For every \(y∈Y\), the compact set \(X×\{y\}\) is covered by \(\{U_j×V_j:j∈J\}\). Therefore \(∃\) finite subset \(F_y⊆J\) such that\[X×\{y\}⊆\bigcup_{j∈F_y} U_j×V_j\]The set \(V_y=\bigcap_{j∈F_y} V_j\) is an open set containing \(y\). The family \(\{V_y:y∈Y\}\) is an open cover of \(Y\), which is compact.
It follows that there exist \(y_1,…, y_m\) such that \(Y=V_{y_1}∪⋯∪V_{y_m}\).
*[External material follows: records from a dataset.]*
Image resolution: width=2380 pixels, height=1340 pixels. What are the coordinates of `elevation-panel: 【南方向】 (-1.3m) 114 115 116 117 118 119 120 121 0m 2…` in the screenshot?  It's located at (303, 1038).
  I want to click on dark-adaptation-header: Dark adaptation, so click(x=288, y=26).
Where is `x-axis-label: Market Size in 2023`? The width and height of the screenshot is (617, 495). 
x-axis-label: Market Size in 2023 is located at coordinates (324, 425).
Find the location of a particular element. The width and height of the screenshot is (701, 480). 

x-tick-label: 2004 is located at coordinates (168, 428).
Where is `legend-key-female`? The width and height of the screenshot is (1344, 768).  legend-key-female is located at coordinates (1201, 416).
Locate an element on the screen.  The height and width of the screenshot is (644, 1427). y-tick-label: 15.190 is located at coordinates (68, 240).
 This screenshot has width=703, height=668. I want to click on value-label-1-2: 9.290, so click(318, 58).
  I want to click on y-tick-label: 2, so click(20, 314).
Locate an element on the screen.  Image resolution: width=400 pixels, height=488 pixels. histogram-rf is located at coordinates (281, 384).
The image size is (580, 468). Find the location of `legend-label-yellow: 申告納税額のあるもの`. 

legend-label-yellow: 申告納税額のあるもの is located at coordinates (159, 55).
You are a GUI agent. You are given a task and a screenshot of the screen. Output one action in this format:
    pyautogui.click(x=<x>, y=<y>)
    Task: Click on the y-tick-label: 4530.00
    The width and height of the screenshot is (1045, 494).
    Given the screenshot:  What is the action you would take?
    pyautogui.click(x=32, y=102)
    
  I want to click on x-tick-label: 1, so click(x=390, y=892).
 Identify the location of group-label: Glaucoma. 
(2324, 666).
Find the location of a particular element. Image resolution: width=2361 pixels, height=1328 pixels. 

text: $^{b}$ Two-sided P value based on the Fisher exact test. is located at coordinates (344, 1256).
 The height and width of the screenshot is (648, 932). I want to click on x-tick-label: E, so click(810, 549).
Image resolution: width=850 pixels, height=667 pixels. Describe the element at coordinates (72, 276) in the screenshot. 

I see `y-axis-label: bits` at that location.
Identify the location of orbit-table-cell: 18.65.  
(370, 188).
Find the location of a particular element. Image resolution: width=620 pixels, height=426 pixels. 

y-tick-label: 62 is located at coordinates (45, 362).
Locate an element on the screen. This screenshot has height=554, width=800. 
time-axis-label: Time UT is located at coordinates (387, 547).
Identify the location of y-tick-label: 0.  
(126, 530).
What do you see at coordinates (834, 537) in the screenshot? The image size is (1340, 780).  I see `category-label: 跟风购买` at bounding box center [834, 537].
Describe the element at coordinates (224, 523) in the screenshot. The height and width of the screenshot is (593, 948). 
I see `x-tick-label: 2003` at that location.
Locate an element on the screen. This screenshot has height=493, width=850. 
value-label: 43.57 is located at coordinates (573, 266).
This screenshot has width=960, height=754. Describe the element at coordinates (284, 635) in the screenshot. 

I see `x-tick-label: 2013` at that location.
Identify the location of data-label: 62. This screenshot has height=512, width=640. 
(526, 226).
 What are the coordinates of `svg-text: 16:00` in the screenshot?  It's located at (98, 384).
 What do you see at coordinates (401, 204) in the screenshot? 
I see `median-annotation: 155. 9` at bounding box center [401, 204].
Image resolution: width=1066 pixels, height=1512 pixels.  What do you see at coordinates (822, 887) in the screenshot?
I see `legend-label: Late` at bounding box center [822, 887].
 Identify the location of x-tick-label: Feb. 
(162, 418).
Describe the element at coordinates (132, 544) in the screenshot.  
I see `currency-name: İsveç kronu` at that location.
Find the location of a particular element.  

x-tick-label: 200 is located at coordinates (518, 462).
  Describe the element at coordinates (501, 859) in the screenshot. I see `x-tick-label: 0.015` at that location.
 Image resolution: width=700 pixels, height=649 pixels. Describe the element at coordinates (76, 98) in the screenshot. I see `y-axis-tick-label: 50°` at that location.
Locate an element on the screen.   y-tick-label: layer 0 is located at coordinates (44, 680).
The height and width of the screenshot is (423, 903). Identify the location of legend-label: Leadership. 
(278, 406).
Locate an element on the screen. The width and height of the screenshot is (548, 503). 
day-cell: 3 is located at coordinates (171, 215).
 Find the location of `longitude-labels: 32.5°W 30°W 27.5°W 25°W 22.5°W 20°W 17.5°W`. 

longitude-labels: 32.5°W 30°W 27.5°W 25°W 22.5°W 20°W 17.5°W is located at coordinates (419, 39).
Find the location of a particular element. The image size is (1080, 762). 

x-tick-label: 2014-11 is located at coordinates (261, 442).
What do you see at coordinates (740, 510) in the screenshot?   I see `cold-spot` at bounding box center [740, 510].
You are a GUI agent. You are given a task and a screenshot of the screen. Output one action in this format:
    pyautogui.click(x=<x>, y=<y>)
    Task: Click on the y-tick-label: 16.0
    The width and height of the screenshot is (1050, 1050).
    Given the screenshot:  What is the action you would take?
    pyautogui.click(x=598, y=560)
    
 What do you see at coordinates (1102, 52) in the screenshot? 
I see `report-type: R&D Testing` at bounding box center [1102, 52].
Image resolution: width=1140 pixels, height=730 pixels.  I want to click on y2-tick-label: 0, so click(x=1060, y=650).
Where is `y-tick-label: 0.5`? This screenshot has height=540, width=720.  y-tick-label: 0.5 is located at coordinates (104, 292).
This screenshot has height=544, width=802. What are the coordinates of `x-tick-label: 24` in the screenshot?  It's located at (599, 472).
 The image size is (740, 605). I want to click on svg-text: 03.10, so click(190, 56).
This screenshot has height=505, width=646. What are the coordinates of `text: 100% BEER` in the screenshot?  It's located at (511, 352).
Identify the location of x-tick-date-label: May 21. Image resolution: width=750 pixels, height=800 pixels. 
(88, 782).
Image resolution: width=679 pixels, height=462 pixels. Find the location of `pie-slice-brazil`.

We state that \(X×Y=\bigcup_{k=1}^m \bigcup_{j∈F_{y_k}} U_j×V_j\). Indeed consider an arbitrary element \((x, y)\) in the product. Then there exists \(k∈\{1,…, m\}\) such that \(y∈V_{y_k}\). In particular \(y∈V_j\) for all \(j∈F_{y_k}\). On the other hand \(X×\{y_k\}⊆\bigcup_{j∈F_{y_k}} U_j×V_j\), whence there exists \(j_0∈F_{y_k}\) such that \(x∈U_{j_0}\). It follows that \((x, y)∈U_{j_0}×V_{j_0}\). ◻